日本フィルハーモニー交響楽団 第756回東京定期演奏会
Japan Philharmonic Orchestra 756th Subscription Concert

2023年12月9日 サントリーホール大ホール
2023/12/9 Suntory Hall Main Hall
Reviewed by 齋藤俊夫(Toshio Saito)
Photos by Ⓒ山口敦/写真提供:日本フィルハーモニー交響楽団

<演奏>        →foreign language
日本フィルハーモニー交響楽団
指揮:カーチュン・ウォン[首席指揮者]
マリンバ:池上英樹
コンサートマスター:田野倉雅秋[日本フィル・ソロ・コンサートマスター]
ソロ・チェロ:門脇大樹[日本フィル・ソロ・チェロ]

<演目>
外山雄三:交響詩『まつら』
伊福部昭:オーケストラとマリンバのための『ラウダ・コンチェルタータ』
(ソリスト・アンコール)『星に願いを』
ショスタコーヴィチ:交響曲第5番ニ短調op.47

 

先月取り上げたOKI DUB AINU BANDのOKIがネットラジオ(Radio Utari 2023年12月25日20時から21時半まで)で興味深い話をしていた。OKIがアイヌ民族としての自己のルーツを求めて北海道に行くもそこではルーツを掴めることはなく、失意のままにアメリカに渡り、そこでレゲエとダブに会うことで自らのアイヌのルーツを音楽として掴むことができた、という話である。自己のルーツは己のみによるものではなく、他者を鏡として初めて自分の姿が見え、そこから自己表現に至ることができるのだ、とまとめることができるだろう。今回のカーチュン・ウォンと外山雄三、伊福部昭、ショスタコーヴィチらの出会いは西洋オーケストラを鏡として自己のルーツを把握・表現することに至った音楽家たちの集結であると言える。

| 抽出情報 |
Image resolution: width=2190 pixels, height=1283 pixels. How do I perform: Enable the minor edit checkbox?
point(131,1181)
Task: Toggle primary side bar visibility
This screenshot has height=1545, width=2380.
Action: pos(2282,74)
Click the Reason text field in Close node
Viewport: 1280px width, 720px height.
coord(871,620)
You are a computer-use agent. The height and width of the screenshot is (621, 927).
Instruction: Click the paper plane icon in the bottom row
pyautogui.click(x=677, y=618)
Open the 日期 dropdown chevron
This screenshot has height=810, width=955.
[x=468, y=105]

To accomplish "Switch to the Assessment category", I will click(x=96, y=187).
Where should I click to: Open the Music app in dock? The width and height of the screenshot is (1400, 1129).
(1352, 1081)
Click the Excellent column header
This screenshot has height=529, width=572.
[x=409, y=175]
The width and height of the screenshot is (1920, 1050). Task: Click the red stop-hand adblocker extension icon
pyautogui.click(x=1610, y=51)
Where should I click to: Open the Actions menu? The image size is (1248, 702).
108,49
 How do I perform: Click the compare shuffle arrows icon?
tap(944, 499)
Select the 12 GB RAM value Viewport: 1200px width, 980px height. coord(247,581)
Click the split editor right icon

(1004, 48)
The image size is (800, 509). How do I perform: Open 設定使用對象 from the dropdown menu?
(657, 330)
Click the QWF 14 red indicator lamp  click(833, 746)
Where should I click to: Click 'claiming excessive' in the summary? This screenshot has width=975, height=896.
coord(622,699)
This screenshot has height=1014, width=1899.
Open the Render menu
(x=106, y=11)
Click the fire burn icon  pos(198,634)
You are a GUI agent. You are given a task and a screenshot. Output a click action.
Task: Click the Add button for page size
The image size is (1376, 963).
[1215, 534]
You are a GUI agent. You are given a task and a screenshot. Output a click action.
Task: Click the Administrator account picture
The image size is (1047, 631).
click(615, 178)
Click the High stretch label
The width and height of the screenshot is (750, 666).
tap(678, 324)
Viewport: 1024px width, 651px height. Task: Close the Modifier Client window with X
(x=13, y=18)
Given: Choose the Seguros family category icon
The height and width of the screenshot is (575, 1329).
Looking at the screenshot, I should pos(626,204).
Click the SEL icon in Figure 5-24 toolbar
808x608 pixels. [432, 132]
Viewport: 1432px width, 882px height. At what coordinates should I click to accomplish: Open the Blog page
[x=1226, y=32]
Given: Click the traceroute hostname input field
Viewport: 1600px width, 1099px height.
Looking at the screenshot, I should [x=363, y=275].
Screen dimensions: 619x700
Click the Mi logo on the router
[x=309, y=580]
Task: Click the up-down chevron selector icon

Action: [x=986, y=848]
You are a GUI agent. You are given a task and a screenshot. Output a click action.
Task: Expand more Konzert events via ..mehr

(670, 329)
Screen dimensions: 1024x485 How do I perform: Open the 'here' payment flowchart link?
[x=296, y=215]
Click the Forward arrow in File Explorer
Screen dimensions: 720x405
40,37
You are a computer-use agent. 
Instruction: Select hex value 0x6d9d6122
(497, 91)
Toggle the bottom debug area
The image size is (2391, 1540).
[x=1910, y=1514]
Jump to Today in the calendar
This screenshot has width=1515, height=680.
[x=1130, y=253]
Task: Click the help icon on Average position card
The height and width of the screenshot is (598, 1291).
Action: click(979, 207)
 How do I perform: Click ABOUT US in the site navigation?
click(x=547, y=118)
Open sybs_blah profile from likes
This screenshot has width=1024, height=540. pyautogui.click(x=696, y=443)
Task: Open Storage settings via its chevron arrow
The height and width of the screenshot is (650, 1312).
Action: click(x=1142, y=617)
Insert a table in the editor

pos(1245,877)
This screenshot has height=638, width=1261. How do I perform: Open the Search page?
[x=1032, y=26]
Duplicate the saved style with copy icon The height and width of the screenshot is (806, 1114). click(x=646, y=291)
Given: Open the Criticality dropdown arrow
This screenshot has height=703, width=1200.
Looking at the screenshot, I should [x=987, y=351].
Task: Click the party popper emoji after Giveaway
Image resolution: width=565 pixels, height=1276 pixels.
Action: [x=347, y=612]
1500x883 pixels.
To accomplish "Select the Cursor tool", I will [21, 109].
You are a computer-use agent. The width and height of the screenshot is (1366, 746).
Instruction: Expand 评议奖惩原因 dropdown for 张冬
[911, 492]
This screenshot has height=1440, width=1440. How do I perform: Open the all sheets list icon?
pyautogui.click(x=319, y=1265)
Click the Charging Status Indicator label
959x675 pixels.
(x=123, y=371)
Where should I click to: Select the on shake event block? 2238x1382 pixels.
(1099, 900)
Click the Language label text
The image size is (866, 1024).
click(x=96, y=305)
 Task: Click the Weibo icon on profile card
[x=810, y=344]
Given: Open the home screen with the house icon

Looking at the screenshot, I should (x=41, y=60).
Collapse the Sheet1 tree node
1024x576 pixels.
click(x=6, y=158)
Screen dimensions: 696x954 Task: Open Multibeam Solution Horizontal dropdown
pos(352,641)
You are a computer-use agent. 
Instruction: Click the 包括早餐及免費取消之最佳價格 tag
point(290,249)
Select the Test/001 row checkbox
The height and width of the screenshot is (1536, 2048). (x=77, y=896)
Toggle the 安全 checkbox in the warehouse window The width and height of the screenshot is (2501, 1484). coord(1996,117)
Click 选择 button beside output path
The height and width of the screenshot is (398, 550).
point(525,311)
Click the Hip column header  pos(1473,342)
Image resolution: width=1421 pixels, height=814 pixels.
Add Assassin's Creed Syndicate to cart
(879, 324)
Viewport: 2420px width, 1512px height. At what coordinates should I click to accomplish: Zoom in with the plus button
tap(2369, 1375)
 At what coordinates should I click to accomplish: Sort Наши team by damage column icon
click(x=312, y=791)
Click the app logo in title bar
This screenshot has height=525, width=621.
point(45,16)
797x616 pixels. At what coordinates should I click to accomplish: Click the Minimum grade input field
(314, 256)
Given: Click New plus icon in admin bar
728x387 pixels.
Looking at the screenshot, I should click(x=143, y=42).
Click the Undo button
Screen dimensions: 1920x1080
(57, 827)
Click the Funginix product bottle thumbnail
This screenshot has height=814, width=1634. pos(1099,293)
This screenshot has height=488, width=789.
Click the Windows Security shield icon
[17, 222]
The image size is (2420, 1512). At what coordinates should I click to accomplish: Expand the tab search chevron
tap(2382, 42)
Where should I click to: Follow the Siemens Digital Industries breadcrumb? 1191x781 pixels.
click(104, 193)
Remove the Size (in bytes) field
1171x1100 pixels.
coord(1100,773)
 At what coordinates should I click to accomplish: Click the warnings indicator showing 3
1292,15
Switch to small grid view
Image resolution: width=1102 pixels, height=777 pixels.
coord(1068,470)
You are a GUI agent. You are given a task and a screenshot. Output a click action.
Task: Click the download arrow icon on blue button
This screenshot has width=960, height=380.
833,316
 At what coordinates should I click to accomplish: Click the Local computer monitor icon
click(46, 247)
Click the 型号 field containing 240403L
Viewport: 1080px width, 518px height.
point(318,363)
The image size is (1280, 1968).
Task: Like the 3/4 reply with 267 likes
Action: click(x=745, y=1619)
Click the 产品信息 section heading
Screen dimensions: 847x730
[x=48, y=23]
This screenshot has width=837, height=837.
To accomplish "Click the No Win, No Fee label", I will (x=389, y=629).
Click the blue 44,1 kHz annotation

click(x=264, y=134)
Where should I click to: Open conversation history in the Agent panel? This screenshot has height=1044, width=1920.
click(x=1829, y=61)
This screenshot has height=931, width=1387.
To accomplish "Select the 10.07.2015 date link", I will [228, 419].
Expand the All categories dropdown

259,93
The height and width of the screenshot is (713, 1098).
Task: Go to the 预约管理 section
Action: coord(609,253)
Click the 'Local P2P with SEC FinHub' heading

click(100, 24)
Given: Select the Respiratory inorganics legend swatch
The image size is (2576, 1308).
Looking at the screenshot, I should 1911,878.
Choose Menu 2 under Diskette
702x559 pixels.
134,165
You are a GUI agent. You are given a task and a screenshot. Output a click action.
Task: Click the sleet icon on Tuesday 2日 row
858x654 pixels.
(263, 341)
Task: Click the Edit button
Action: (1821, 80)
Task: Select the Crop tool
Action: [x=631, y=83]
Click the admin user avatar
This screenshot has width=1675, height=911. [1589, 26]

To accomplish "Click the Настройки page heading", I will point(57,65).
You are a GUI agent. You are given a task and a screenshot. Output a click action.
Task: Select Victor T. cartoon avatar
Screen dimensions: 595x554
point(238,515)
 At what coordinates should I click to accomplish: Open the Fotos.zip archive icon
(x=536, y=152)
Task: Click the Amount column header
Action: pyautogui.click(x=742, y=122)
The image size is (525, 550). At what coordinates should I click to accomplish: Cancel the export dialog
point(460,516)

| 作業内容 |
**A.** 演奏会評について、次の問いに答えよ。
(i) 演奏会の会場はどこか。
(ii) マリンバを演奏したのは誰か。
(iii) OKIがレゲエとダブに出会ったのはどこか。
**B.** 次の各文が演奏会評の内容と合っているかどうかを、はいかいいえで答えよ。それぞれ判断の根拠となる演奏会評の言葉をそのまま引用すること。
(i) 指揮者はカーチュン・ウォンである。
(ii) OKIは北海道で自己のルーツを掴むことができた。
(iii) この演奏会は2023年12月25日に開かれた。
**C.** 演奏会評の続きを、最後の文の次から書き継げ。

| 最終回答 |
**A.**
(i) サントリーホール大ホール
(ii) 池上英樹
(iii) アメリカ

**B.**
(i) はい。「指揮:カーチュン・ウォン[首席指揮者]」
(ii) いいえ。「そこではルーツを掴めることはなく」
(iii) いいえ。「2023年12月9日 サントリーホール大ホール」

**C.**
佐賀県唐津市の委嘱による、外山雄三『交響詩《まつら》』(まつらとは唐津の古称で、漢字では松浦と書く)は唐津くんちの祭り囃子を題材にとった叙景的作品。コントラバスのピチカートから弦楽器、木管、ホルンでのどやかな朝日が唐津に射し込む。長二度を重ねた日本的和声と民謡音階で奏でられる旋律が何気ない日常の中にふと見える美しい情景を喚起する。そこから日本的旋律群が対位法的に組み合わされ、街が賑わう。やがて夜の帷が落ちてきたと思うと、唐津くんちの囃子が近づいてくる。オーケストラが膨れ、弾け、実に目出度い奏楽が頂点に達し……全休の後、日本の能管のようなピッコロに金管が上行パパパパパー!太鼓ドン!と終曲。実に真っ直ぐな日本現代音楽であった。

続いて伊福部昭『ラウダ・コンチェルタータ』、最後には思い切りブラボーと叫びたくなる演奏であったが……何故なのだろう、部分部分を聴いている最中と改めて全体を通して味わったときのこのモヤモヤは? それはおそらく、伊福部昭の音楽なのに再現が真っ直ぐでなく、変化球だったのだ。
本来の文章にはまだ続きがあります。